Dans le numéro 129 de Daoudal Info, Yves Daoudal, ancien collaborateur d’Itinéraires et ancien rédacteur de La Pensée catholique (parmi d’autres supports de presse n’ayant pas directement rapport avec notre sujet), revient sur la question de la liberté religieuse dans une réflexion qui puise ses fondements dans les propos du Pape Benoît XVI.
Revenant sur le célèbre discours de décembre 2005 sur les deux herméneutiques, Yves Daoudal remarque :
« On ne fait pas assez attention au fait que pour évoquer ce qui est selon lui la juste herméneutique de Vatican II, Benoît XVI n’a pas craint de traiter de la question qui fait le plus débat, et a donné son avis. Son avis de Pape. Devant la Curie. »
Cette « question qui fait le plus débat », c’est celle de la liberté religieuse et plus exactement du droit à la liberté religieuse et à la neutralité de l’État en matière religieuse.
Daoudal remarque également que le Pape a posé d’autres jalons importants sur ce sujet, lors de la béatification du cardinal Newman et lorsqu’il a évoqué saint Thomas More. Le journaliste apporte aussi son propre témoignage :
« J’ai été longtemps dubitatif sur la question de la liberté religieuse (…) Mais au lieu de faire l’autruche (ce que j’ai fait moi-même longtemps), ou de tirer sans sommation (comme je vois faire trop souvent), je crois qu’il faut aller y voir de plus près. (…) Car, dans le monde, on comprend ce que dit le pape quand il réclame la liberté religieuse, et personne ne le comprendrait s’il brandissait le Syllabus en exigeant que les gouvernements soient expressément catholiques et répriment l’hérésie. »
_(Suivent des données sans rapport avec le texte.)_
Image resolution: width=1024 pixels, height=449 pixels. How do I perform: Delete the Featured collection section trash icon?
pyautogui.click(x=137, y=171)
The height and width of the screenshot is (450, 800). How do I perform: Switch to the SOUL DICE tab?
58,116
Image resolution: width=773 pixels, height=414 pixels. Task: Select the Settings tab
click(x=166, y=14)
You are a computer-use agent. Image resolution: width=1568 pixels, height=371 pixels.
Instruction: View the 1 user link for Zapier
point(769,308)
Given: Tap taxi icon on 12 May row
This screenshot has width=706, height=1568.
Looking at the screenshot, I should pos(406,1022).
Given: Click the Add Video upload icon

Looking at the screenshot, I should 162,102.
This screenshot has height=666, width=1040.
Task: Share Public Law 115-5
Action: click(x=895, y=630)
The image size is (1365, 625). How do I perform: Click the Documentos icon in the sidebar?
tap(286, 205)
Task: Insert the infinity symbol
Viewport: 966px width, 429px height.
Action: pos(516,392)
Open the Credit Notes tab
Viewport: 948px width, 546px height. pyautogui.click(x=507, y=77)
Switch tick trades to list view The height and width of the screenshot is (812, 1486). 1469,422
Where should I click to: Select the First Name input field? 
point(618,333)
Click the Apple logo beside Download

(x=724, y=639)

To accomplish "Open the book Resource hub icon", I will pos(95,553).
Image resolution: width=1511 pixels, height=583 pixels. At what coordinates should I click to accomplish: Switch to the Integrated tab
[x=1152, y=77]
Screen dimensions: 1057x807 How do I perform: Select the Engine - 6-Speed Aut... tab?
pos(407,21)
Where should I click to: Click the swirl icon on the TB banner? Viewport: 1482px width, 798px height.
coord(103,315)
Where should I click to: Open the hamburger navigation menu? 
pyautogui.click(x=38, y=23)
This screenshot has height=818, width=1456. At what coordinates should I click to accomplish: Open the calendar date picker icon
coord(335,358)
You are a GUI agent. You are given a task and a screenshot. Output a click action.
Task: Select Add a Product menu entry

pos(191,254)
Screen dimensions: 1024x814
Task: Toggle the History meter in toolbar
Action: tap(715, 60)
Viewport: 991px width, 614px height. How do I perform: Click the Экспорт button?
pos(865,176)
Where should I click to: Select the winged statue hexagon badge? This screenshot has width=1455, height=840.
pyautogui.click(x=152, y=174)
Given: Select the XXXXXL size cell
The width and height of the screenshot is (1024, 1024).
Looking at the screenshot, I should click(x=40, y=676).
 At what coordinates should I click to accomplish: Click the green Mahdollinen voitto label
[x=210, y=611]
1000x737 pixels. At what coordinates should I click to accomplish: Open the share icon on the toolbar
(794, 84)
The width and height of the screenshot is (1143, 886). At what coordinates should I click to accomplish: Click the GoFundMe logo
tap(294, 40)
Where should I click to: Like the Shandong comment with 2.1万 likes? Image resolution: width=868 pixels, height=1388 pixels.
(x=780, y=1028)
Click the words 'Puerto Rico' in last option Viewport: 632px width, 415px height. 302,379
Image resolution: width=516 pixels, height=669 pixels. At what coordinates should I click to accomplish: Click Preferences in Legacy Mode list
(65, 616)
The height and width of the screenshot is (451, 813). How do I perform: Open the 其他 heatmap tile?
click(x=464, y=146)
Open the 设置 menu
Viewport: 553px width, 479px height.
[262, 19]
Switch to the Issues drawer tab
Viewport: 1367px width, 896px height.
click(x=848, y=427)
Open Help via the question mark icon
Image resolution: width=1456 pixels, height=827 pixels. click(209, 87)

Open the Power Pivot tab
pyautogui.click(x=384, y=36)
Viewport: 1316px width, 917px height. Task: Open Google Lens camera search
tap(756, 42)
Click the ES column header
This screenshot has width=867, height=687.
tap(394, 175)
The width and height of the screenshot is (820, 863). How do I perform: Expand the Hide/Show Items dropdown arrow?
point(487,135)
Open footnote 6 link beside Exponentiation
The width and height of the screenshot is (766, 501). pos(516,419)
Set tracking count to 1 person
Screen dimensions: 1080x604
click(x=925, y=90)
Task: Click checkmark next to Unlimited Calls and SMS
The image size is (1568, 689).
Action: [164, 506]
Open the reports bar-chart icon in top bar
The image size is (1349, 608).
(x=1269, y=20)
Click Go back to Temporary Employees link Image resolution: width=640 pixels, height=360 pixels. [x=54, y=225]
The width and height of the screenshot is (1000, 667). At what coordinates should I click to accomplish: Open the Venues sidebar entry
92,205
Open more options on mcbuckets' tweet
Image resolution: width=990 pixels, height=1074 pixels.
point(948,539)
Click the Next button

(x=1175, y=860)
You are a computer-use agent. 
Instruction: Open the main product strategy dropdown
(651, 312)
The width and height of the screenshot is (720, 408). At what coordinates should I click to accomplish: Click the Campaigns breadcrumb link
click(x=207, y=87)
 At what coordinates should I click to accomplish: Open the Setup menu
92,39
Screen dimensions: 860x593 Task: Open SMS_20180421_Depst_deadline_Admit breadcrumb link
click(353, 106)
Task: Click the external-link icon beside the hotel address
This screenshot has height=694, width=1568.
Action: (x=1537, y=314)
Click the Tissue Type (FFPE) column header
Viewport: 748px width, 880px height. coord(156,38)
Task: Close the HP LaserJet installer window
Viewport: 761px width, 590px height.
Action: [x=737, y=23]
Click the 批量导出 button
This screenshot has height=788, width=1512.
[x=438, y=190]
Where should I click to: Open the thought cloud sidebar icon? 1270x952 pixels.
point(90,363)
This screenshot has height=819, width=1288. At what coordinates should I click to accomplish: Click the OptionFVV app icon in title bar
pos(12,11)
Je crois comprendre ce que veut dire Yves Daoudal. Il estime que la déclaration conciliaire sur la liberté religieuse est « prophétique » dans la mesure où le pape et l’Église doivent désormais demander la liberté religieuse en Europe même. Sur ce point, on ne peut que lui donner raison. Mais est-ce que l’existence ou non d’une déclaration conciliaire change ou pas quelque chose à la question ? Ce n’est pas certain. D’autant que l’Église n’envisage pas des cas concrets mais bien l’affirmation d’un droit positif, vrai en tout temps et dans toutes les situations.
Je ne suis pas sûr non plus qu’il suffise de laisser entendre que ceux qui s’opposent ou s’interrogent sur la question de la liberté religieuse fassent « l’autruche » ou tirent « sans sommation » pour régler le problème. Le Saint-Père semble avoir voulu discuter au moins avec une partie d’entre eux, à travers une commission ad hoc. Discussion qui vise à entendre des arguments et à poser des objections dans la recherche de la vérité.
Est-il suffisant également d’écrire que personne ne comprendrait – même si c’est vrai ! – un discours fondé sur le Syllabus ? Mais les Apôtres et les disciples ont-ils été compris quand ils annonçaient l’Évangile (qui n’est pas le Syllabus) ?
On peut certes ne pas considérer « que les papes du XIXe siècle fussent l’apogée de la tradition » sans vouloir gommer d’un trait leur enseignement qui appartient pour le moins au patrimoine de l’Église jusqu’à Pie XII encore pour une grande partie. On peut certes estimer que le Syllabus est insuffisant à répondre aux problématiques du temps tout en s’interrogeant sur l’évolution de la doctrine catholique à ce sujet, d’autant qu’il apparaît très difficile de séparer la déclaration conciliaire de la pratique post-conciliaire sur le sujet, mise en œuvre par les papes eux-mêmes. Quand le Pape écrit que les martyrs sont morts pour le Christ et pour la liberté de conscience, on veut bien le croire. Mais qu’en est-il exactement ? Historiquement ? Quelle était cette liberté de conscience pour les chrétiens de l’Église primitive ? S’ils sont bien morts pour elle, est-elle la même chose que ce que nous entendons et ce que le monde entend aujourd’hui par ces mots ?
Yves Daoudal affirme que Benoît XVI est à la fois le pape le plus traditionnel et le pape qui parle le plus de la liberté religieuse. Il ne fournit aucune preuve de cette affirmation. Mais si tel est le cas, pourquoi le pape n’aborde-t-il pas la question de manière définitive dans une déclaration doctrinale visant à éclaircir définitivement une question qu’il sait mieux que d’autres combien elle pose problème ? Jusqu’ici, nous n’avons qu’un ensemble de discours où cette question est abordée de manière très large. Est-ce suffisant pour passer du débat à la certitude pour le petit peuple des fidèles ? Je n’en suis pas certain.